WORK TO DO:
Copy the lines of the material below verbatim, beginning with the line that contains "The height and width of the screenshot is (518, 691)." and continuing through the line that contains "Action: point(23,126)". Include both of those lines.

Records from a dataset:
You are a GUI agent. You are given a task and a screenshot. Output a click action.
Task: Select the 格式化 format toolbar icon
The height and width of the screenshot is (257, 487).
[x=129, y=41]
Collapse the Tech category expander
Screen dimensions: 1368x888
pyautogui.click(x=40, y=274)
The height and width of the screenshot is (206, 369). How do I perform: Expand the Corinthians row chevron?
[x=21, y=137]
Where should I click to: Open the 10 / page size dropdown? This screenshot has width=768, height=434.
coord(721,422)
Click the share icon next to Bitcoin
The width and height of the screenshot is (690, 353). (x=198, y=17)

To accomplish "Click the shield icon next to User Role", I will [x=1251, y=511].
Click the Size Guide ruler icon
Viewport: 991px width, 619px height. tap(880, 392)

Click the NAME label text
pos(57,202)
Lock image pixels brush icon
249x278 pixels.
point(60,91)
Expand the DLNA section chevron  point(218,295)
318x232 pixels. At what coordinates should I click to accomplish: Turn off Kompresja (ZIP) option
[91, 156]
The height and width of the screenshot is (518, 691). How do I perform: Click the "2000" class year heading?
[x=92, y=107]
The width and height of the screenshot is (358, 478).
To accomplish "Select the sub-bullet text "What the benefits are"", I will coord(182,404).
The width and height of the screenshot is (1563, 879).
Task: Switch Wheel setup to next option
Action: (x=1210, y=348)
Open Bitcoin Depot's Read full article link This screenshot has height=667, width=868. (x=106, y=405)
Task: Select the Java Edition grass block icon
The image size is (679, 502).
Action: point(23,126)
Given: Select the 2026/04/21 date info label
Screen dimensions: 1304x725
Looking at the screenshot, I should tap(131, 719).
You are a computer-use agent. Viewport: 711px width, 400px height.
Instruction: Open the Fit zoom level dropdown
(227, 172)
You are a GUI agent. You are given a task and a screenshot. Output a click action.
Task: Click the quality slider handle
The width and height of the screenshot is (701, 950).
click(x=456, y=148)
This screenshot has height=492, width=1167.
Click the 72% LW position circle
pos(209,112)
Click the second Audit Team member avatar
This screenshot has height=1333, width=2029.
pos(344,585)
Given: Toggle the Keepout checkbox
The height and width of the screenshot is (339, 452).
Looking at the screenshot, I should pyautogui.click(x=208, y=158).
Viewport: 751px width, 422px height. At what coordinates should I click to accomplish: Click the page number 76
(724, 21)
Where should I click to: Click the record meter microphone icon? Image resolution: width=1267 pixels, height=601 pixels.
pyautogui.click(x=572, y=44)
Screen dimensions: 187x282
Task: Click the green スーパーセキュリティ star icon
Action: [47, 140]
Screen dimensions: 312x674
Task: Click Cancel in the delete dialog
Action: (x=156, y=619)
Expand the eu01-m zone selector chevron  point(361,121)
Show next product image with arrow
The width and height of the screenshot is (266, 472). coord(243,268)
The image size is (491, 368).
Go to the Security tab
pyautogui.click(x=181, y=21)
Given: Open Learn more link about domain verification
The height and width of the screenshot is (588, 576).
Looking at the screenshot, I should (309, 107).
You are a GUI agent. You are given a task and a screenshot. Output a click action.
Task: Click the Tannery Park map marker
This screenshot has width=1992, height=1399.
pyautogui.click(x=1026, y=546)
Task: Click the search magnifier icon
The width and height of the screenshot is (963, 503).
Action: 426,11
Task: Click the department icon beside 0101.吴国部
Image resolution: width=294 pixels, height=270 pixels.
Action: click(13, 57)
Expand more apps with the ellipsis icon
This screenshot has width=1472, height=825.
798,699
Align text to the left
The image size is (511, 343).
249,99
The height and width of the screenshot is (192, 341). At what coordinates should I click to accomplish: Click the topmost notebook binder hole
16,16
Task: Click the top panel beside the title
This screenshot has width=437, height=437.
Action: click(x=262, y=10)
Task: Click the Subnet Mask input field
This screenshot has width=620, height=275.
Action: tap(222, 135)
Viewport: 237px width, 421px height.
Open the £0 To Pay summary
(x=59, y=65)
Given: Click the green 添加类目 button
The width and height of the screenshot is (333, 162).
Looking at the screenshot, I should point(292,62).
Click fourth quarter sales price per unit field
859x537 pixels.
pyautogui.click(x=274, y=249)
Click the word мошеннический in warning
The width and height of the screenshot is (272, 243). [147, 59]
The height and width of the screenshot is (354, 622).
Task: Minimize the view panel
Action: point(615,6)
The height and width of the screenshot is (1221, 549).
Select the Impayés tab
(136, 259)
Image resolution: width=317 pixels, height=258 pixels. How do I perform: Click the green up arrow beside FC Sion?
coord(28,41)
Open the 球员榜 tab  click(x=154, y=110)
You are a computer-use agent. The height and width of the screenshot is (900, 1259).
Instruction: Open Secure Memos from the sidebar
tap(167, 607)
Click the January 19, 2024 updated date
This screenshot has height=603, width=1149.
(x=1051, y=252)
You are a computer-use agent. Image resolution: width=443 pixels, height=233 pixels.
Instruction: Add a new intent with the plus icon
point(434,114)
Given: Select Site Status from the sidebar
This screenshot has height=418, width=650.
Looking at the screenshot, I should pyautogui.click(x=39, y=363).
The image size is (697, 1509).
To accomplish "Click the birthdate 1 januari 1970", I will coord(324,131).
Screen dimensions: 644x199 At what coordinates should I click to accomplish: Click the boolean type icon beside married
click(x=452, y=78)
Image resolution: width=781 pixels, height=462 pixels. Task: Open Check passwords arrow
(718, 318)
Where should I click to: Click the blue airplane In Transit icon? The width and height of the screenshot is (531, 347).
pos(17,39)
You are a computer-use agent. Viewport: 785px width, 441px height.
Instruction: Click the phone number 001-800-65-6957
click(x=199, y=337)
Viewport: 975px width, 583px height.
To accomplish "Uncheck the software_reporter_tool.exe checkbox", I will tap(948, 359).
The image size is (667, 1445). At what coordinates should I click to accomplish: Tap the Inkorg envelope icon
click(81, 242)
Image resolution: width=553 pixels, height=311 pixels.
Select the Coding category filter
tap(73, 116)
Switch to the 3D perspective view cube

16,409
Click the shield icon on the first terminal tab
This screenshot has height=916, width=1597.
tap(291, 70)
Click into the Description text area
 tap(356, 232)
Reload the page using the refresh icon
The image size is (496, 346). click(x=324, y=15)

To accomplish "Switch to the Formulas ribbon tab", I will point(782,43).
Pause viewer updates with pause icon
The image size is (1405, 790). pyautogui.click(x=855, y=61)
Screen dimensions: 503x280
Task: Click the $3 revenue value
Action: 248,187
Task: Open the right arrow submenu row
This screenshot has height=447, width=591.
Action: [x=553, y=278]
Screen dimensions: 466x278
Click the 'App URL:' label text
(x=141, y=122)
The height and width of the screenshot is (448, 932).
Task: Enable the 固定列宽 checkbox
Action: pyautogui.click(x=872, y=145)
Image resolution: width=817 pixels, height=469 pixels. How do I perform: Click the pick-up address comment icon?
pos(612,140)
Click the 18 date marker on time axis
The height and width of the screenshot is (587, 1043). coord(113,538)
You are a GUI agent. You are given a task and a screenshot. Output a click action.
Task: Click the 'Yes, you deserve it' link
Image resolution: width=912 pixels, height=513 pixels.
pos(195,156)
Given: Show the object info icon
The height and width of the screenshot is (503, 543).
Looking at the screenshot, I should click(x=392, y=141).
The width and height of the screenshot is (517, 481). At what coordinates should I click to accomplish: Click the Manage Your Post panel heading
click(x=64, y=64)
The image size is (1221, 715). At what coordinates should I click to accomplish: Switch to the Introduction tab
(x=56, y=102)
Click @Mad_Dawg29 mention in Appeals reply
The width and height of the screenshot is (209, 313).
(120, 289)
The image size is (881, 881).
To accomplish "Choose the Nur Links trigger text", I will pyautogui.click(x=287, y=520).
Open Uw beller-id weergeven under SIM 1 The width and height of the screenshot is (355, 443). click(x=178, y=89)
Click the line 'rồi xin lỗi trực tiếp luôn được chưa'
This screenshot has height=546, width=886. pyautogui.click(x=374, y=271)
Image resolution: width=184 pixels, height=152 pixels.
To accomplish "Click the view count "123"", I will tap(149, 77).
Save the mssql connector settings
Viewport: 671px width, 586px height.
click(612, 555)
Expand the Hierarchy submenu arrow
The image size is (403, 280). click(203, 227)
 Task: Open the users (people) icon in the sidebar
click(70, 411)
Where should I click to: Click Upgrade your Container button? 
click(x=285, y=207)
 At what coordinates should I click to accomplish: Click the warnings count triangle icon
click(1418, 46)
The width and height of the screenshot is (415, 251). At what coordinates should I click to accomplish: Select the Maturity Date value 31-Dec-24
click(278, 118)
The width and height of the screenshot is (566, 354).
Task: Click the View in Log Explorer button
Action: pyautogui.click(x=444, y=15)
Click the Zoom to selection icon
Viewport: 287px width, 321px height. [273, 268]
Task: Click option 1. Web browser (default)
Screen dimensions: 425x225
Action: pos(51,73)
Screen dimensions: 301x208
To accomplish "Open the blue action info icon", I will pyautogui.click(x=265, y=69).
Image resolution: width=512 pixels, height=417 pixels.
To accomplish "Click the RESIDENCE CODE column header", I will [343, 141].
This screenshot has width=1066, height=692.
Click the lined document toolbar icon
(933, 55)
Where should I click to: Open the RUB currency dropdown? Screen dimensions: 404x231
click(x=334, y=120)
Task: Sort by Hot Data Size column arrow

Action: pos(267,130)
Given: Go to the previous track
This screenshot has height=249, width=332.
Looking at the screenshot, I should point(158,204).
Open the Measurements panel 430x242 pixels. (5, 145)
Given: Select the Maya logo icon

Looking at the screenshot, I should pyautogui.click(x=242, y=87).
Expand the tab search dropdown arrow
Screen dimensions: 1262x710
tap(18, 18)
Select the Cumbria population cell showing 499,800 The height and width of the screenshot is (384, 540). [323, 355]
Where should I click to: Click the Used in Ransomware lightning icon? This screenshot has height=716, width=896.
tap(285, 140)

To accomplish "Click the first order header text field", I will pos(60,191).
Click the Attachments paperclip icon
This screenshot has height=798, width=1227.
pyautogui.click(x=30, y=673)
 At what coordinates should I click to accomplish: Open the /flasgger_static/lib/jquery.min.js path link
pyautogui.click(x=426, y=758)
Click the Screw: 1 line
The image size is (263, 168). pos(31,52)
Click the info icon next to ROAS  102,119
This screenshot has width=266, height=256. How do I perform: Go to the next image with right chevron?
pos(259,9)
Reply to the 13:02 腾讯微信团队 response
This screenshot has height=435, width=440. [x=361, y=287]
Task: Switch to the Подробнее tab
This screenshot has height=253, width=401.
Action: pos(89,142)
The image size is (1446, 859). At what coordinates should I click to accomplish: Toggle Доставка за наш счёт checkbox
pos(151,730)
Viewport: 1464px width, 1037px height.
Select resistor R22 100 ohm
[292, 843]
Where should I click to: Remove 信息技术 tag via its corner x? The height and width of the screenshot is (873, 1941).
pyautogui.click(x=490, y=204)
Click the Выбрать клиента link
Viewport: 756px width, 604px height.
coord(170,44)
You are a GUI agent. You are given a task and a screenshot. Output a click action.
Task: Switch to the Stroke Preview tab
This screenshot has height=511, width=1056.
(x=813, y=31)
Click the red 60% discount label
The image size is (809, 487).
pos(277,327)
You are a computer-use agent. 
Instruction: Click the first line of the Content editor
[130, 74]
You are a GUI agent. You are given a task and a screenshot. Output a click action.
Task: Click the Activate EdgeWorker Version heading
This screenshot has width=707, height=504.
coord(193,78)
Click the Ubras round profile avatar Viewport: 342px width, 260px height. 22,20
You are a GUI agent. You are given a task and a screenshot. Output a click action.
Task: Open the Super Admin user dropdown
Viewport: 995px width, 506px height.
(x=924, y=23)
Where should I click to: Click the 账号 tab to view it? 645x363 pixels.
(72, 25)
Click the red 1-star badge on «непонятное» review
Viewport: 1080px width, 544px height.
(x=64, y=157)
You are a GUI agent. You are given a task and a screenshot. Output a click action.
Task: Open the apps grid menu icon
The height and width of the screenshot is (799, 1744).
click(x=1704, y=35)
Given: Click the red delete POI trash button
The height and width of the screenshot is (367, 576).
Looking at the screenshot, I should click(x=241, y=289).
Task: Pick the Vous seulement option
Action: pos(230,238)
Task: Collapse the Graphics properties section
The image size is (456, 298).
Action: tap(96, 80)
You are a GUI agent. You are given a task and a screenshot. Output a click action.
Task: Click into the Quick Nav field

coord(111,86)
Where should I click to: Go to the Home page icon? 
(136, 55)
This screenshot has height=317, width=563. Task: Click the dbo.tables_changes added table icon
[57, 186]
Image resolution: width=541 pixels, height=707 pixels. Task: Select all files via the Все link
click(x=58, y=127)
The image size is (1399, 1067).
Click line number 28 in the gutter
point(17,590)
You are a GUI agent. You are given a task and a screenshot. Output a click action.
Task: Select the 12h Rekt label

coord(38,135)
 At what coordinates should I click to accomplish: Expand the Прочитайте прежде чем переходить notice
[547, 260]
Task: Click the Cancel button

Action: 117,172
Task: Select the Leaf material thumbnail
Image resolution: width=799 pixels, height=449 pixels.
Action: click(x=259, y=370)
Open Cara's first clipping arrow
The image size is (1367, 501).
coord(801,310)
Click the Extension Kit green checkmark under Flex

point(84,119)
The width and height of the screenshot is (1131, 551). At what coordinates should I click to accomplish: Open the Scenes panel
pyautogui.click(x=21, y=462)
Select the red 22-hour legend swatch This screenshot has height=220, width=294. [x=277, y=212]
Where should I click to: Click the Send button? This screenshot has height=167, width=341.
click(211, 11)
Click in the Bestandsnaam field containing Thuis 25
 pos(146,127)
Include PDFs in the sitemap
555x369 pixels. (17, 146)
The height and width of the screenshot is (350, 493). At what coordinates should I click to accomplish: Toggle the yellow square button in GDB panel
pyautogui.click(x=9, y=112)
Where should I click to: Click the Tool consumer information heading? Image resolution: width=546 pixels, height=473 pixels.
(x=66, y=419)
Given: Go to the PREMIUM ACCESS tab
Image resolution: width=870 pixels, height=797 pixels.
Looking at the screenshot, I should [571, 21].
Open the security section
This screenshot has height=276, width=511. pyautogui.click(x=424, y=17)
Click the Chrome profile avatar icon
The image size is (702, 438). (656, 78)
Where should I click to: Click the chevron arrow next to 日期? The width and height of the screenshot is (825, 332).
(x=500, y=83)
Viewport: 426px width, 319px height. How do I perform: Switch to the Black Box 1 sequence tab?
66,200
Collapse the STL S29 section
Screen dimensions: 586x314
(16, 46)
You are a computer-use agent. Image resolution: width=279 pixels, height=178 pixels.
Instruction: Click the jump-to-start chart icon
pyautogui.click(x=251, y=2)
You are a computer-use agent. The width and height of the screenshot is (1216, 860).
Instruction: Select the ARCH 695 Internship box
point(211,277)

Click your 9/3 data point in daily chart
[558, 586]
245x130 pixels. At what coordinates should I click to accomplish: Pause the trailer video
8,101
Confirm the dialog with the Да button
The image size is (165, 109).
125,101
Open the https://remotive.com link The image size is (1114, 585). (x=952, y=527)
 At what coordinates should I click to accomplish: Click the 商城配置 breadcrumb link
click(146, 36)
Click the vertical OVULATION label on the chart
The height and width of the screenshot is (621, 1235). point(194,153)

WORKED ANSWER:
The height and width of the screenshot is (518, 691). How do I perform: Click the "2000" class year heading?
[x=92, y=107]
The width and height of the screenshot is (358, 478).
To accomplish "Select the sub-bullet text "What the benefits are"", I will coord(182,404).
The width and height of the screenshot is (1563, 879).
Task: Switch Wheel setup to next option
Action: (x=1210, y=348)
Open Bitcoin Depot's Read full article link This screenshot has height=667, width=868. (x=106, y=405)
Task: Select the Java Edition grass block icon
The image size is (679, 502).
Action: point(23,126)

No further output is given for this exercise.